The bug: The logic is inverted. When you have a listener with STARTTLS (cleartext/opportunistic TLS) on port 587, service.cleartext is the flag being checked – but the code emits the _submissions._tcp (port 465) record unconditionally for is_tls == 1, regardless of whether you actually have an implicit-TLS listener on 465. It never checks your actual listener ports. So if you only have port 587 active without a corresponding port-465 listener, you still get the 465 record, and the 587 record only appears if service.cleartext is set.
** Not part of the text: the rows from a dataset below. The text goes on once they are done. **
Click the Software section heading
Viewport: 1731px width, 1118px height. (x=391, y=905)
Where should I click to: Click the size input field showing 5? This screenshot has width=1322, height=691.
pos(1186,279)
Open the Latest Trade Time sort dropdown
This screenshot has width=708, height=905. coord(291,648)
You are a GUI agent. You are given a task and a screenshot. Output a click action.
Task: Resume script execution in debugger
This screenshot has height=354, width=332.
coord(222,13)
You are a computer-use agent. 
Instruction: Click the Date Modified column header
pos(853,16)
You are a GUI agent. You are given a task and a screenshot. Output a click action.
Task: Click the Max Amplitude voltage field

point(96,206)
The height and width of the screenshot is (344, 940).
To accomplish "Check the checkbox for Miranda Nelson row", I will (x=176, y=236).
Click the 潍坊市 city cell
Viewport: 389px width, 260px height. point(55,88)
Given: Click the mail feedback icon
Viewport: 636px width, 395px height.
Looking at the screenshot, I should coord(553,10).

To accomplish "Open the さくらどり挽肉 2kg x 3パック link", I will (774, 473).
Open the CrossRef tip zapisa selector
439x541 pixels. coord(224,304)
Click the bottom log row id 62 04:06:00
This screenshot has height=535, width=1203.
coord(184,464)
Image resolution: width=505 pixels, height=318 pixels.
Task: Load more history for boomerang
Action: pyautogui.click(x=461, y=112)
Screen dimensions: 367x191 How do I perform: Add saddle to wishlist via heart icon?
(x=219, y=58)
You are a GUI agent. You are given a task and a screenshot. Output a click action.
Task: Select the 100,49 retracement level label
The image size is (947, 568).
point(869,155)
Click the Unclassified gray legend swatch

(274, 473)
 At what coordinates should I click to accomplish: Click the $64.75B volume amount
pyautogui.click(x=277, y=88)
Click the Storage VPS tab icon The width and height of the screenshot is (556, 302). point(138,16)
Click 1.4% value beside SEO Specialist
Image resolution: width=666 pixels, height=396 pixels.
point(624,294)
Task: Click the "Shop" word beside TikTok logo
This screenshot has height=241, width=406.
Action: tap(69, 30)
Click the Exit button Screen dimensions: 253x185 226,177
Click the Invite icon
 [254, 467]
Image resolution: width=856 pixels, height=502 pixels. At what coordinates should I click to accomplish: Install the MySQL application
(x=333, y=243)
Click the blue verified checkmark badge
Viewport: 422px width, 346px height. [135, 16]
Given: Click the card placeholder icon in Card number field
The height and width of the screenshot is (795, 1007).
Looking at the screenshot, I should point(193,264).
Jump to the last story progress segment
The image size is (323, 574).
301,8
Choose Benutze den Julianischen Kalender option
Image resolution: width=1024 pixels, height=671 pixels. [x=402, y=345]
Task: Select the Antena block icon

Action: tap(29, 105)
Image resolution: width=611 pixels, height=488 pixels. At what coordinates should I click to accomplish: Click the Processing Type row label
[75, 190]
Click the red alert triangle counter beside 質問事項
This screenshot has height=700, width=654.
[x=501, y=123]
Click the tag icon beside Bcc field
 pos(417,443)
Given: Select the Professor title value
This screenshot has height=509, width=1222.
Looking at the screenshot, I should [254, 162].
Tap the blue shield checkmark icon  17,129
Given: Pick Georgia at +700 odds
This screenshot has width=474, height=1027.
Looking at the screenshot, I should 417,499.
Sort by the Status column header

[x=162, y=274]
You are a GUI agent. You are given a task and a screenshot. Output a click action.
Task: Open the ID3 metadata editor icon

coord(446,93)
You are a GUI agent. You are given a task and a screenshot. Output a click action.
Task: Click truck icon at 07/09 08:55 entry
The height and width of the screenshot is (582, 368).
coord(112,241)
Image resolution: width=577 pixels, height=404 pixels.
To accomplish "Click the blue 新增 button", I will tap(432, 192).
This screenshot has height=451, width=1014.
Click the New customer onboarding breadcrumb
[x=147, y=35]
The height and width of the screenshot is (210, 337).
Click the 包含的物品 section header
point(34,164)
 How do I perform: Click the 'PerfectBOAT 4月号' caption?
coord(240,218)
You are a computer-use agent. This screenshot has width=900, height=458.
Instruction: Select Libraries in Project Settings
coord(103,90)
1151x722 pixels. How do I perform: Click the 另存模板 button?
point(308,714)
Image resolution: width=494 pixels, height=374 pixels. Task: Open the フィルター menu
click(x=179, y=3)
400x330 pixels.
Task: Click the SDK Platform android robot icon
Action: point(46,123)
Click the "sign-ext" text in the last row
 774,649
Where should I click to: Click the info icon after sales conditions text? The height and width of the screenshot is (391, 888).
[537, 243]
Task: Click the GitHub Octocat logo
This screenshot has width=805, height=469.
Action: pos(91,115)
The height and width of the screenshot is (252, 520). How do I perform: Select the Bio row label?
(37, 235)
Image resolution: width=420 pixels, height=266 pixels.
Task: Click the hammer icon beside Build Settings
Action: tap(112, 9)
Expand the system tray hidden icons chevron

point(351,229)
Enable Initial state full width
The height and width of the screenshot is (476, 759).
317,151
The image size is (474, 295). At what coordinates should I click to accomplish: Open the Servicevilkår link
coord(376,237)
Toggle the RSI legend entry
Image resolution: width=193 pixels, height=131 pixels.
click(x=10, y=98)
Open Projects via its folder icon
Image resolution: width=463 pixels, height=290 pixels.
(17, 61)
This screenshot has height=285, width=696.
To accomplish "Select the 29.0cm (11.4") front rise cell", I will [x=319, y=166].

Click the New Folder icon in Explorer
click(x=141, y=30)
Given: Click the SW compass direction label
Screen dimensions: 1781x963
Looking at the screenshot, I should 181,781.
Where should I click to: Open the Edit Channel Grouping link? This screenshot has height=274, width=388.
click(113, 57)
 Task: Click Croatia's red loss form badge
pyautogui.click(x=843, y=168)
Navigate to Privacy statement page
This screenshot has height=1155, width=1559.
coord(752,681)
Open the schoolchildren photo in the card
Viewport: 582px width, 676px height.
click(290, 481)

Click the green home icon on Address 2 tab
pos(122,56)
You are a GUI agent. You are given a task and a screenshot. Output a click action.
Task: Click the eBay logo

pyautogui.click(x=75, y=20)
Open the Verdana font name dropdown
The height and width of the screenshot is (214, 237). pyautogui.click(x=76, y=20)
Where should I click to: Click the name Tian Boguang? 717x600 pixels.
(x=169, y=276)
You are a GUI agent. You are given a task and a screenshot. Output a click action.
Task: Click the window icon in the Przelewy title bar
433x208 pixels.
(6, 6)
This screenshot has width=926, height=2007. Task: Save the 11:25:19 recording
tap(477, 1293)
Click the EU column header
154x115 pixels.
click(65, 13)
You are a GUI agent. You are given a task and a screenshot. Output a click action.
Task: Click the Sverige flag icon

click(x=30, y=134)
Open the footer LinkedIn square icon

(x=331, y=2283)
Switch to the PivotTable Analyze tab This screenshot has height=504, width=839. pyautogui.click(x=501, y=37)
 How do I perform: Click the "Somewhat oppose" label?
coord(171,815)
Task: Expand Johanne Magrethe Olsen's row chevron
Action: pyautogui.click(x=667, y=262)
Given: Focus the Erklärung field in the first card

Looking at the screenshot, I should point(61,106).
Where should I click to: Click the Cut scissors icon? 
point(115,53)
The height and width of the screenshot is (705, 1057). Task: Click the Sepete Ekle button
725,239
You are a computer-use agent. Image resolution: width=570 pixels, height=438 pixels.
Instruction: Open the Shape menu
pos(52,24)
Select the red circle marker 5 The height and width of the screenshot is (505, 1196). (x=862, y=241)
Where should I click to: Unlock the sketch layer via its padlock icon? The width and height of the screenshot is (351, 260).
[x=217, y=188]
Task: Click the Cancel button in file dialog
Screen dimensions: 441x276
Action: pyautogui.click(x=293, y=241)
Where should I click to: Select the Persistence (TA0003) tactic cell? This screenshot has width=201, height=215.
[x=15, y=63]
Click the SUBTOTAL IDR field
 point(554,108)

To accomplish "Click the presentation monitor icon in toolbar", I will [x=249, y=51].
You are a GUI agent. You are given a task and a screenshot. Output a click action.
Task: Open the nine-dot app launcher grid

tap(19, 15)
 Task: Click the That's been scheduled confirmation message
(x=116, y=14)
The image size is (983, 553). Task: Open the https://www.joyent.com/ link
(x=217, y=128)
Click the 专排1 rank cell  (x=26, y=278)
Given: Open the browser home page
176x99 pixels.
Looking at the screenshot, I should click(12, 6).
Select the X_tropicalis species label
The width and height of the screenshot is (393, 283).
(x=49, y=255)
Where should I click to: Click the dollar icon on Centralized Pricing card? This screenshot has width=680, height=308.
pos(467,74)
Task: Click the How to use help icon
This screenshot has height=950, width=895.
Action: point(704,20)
This is a genuine bug in the DNS record generation code – the SRV records published do not reflect the actual listener configuration. The correct behavior would be to only publish SRV records for ports that have active listeners, and to map those ports to the correct service names (_submission._tcp for 587 with STARTTLS, _submissions._tcp for 465 with implicit TLS).

A human maintainer will need to address this in the source. In the meantime, you can work around it by using manual DNS management and explicitly setting only the _submission._tcp SRV record for port 587, ignoring the generated zone file output.

This is an automated reply from the Stalwart Help Bot. Other community members may follow up if this answer is incomplete or wrong.

You can configure what is published from Network → Services, this is independent to the ports you have enabled or not.
Also note that is is not possible to just publish the clear text port of a given service. This is done in order to be aligned with PACC which only works with implicit TLS ports.

So to advertise port 587, I enable “Allow Cleartext” under Network → Services → SMTP submission?
I wanted to only advertise 587 because I read that it was the de-facto standard. But if it is not possible to only advertise that, should I then re-enable submissions via port 465 / add the required listener for submissions via port 465 again?

Yes, port 465 is the future-proof port you should use.